Après la réintégration par le Vatican d'un évêque niant l'Holocauste, la chancelière allemande a demandé au souverain pontife de rejeter sans ambiguïté toute négation du génocide juif par l'Allemagne nazie.
AFP - La chancelière allemande Angela Merkel est devenue jeudi le premier chef de gouvernement à critiquer le pape Benoît XVI après la réintégration d'un évêque niant l'holocauste.
"Il n'est pas possible que cela soit sans conséquence", a expliqué Mme Merkel, en réponse à une question sur la décision du pape, son compatriote, de réintégrer un évêque négationniste.
"La question ne concerne pas seulement les communautés chrétienne, catholique et juive en Allemagne, mais il faut que de la part du pape et du Vatican il soit clairement établi qu'on ne peut pas nier l'Holocauste", a-t-elle déclaré en marge d'une conférence de presse à Berlin avec le président kazakh Noursoultan Nazarbaïev.

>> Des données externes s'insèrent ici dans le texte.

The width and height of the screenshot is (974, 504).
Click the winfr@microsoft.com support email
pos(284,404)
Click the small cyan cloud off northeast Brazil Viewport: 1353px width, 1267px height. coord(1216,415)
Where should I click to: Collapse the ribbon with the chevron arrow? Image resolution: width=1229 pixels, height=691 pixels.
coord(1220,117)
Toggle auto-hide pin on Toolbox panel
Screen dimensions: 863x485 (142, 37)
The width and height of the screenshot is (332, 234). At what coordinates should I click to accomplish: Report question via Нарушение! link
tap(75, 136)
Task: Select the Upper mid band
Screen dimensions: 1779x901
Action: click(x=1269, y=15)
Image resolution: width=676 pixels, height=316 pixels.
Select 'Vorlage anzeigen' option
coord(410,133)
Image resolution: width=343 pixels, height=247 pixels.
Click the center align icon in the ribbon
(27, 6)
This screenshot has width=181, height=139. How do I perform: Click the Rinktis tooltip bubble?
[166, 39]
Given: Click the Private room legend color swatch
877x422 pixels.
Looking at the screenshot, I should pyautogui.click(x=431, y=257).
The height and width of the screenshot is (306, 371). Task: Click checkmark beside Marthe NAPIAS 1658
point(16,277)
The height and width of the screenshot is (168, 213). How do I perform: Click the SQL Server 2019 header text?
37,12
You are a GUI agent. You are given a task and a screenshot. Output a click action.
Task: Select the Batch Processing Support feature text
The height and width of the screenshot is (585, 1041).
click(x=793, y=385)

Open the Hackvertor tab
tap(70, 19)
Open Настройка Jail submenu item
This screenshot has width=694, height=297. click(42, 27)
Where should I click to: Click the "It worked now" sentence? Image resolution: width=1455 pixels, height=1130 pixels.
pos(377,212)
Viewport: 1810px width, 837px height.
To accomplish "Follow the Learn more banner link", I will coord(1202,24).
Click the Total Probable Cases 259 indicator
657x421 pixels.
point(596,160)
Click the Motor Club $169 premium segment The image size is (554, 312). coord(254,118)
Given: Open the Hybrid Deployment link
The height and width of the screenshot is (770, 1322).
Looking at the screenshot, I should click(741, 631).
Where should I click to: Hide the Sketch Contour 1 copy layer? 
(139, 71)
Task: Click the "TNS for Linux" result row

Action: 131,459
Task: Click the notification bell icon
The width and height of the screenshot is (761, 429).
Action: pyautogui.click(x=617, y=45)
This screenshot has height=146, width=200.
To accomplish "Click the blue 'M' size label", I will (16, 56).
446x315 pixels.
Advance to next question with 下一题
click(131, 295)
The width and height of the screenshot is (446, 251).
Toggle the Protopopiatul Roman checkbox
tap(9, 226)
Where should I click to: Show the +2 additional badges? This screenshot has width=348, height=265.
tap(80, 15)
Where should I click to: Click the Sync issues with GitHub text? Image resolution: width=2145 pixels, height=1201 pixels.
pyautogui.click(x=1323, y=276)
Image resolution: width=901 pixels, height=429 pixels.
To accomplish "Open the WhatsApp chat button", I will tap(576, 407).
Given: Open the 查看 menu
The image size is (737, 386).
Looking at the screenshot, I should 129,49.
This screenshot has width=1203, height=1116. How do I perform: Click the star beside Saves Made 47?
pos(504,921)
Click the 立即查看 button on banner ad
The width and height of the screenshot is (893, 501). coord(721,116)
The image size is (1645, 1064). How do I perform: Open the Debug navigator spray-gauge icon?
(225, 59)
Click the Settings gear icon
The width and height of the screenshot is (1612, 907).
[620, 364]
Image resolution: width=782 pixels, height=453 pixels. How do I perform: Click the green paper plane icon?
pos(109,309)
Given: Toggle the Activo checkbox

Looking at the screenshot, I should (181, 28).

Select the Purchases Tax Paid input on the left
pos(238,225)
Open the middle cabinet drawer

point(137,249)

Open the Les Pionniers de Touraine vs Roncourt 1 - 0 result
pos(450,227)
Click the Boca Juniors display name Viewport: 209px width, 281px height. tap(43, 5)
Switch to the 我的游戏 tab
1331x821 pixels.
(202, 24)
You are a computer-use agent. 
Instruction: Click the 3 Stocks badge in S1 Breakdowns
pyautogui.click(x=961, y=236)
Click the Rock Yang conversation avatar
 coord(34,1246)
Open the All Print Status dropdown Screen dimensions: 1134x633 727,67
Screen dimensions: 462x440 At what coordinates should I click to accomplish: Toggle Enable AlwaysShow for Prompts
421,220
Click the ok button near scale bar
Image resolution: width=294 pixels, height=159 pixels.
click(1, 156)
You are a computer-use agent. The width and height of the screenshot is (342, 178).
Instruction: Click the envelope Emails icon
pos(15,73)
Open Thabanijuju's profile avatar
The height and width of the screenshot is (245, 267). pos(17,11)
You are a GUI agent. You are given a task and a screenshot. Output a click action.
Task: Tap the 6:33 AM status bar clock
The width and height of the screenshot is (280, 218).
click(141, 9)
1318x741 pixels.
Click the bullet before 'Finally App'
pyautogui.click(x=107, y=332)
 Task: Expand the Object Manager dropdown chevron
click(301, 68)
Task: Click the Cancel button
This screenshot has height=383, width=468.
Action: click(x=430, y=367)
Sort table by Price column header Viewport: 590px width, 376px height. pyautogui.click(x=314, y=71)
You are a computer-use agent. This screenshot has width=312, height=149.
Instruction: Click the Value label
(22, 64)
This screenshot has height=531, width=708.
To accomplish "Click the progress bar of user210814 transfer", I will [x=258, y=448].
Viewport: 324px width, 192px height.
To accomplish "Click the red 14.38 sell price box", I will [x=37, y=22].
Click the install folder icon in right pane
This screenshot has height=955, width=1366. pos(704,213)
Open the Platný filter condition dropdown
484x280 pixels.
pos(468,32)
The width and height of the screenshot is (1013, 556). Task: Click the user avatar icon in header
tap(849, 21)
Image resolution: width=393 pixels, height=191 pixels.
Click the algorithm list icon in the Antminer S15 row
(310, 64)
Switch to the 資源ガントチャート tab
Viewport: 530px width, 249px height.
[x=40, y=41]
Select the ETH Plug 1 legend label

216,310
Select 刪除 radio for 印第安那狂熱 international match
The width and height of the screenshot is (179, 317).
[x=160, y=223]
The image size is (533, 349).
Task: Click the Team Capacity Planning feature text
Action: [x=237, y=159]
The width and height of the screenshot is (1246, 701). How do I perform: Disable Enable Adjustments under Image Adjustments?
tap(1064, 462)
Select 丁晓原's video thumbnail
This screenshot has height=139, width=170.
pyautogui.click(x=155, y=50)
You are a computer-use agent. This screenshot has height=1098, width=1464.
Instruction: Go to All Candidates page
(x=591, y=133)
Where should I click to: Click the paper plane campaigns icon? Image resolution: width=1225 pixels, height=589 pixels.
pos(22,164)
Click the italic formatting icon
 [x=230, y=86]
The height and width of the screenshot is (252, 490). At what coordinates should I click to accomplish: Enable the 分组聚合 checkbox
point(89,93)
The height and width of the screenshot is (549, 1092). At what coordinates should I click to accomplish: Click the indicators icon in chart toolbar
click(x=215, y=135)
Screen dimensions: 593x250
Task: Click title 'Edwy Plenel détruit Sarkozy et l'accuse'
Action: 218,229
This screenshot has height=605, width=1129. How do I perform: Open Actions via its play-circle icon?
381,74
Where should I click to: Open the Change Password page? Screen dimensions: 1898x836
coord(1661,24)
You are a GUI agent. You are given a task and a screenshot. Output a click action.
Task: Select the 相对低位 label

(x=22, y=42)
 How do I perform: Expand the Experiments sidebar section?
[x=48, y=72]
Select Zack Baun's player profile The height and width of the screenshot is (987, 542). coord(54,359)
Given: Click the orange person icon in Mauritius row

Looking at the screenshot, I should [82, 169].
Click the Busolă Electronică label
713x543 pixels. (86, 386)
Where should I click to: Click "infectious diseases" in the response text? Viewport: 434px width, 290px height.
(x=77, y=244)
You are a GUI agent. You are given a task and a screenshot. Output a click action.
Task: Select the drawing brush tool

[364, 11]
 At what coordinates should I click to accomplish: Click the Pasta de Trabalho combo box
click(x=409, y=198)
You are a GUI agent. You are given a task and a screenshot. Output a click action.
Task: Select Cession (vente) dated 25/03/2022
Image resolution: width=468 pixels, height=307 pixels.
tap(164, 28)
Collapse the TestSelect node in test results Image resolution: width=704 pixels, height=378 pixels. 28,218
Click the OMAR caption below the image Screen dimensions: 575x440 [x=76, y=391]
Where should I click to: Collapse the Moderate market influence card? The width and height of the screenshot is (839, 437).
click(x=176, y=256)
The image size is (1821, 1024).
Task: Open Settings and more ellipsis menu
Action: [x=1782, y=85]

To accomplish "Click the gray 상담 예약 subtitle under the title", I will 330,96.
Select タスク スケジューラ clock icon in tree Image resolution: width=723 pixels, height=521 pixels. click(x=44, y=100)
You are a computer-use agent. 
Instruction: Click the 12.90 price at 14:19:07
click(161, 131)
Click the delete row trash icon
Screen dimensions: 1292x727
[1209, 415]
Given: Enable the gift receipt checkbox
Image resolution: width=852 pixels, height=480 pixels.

La clarification apportée par le pape "est, de mon point de vue, encore insuffisante", a dit la chancelière, qui gouverne un pays où la question de l'Holocauste est évidemment particulièrement sensible.
"Si le comportement du Vatican peut donner l'impression que l'Holocauste peut être nié, alors il s'agit de questions fondamentales (concernant) la relation avec le judaïsme", a expliqué Mme Merkel, notant que "en règle générale" elle n'avait pas à commenter les décisions de l'Eglise catholique romaine.
"Je dois néanmoins préciser, en tant que protestante, que je trouve encourageant que de nombreuses voix au sein de l'Eglise catholique aient réclamé une clarification", a ajouté Mme Merkel, fille d'un pasteur luthérien.
Mgr Richard Williamson, l'un des quatre évêques intégristes de la fraternité Saint-Pie X dont l'excommunication a été levée par le pape le 24 janvier, a nié deux jours auparavant l'existence des chambres à gaz.
Depuis, le pape a exprimé sa "solidarité" avec les juifs et a condamné à deux reprises la négation de la Shoah mais sans évoquer Mgr Williamson.
En Allemagne, où le négationnisme est passible de prison, les réactions ont été d'autant plus violentes que le pays était fier en 2005 de l'élection de l'un des siens au trône de Saint-Pierre. Un éminent théologien, Hermann Häring, a recommandé lundi au pape de démissionner. Pour l'évêque de Hambourg Werner Thissen il y a "très clairement une perte de confiance" dans le pape. "Rehabiliter un négationniste est toujours une mauvaise décision" a-t-il dit.
L'évêque de Stuttgart, Gebhard Fürst, a reconnu de son côté que la décision papale "portait atteinte à la crédibilité de l'Eglise catholique" et avait créé "beaucoup d'incertitude, d'incompréhension et de déception".
Le prestigieux hebdomadaire Der Spiegel fait sa Une cette semaine sur celui qui fut le cardinal Josef Ratzinger, sous le titre "Celui qui plane", et tente d'analyser pourquoi "un pape allemand fait du mal à l'Eglise catholique".
Peu après la décision pontificale, la communauté juive d'Allemagne avait annoncé la suspension jusqu'à nouvel ordre de tout dialogue avec l'Eglise catholique. "Ce qu'a fait Benoît XVI est inexcusable", a souligné dans une interview au Spiegel le vice-président du Conseil central des juifs d'Allemagne, Salomon Korn.
"Un pape allemand - c'est comme cela que le monde le perçoit - accorde sa grâce à quelqu'un qui nie l'Holocauste, et cela quelques jours à peine avant la célébration de la libération d'Auschwitz (le 27 janvier 1945). Je tenais Ratzinger pour un homme circonspect et clairvoyant. Apparemment je m'étais trompé", a ajouté M. Korn.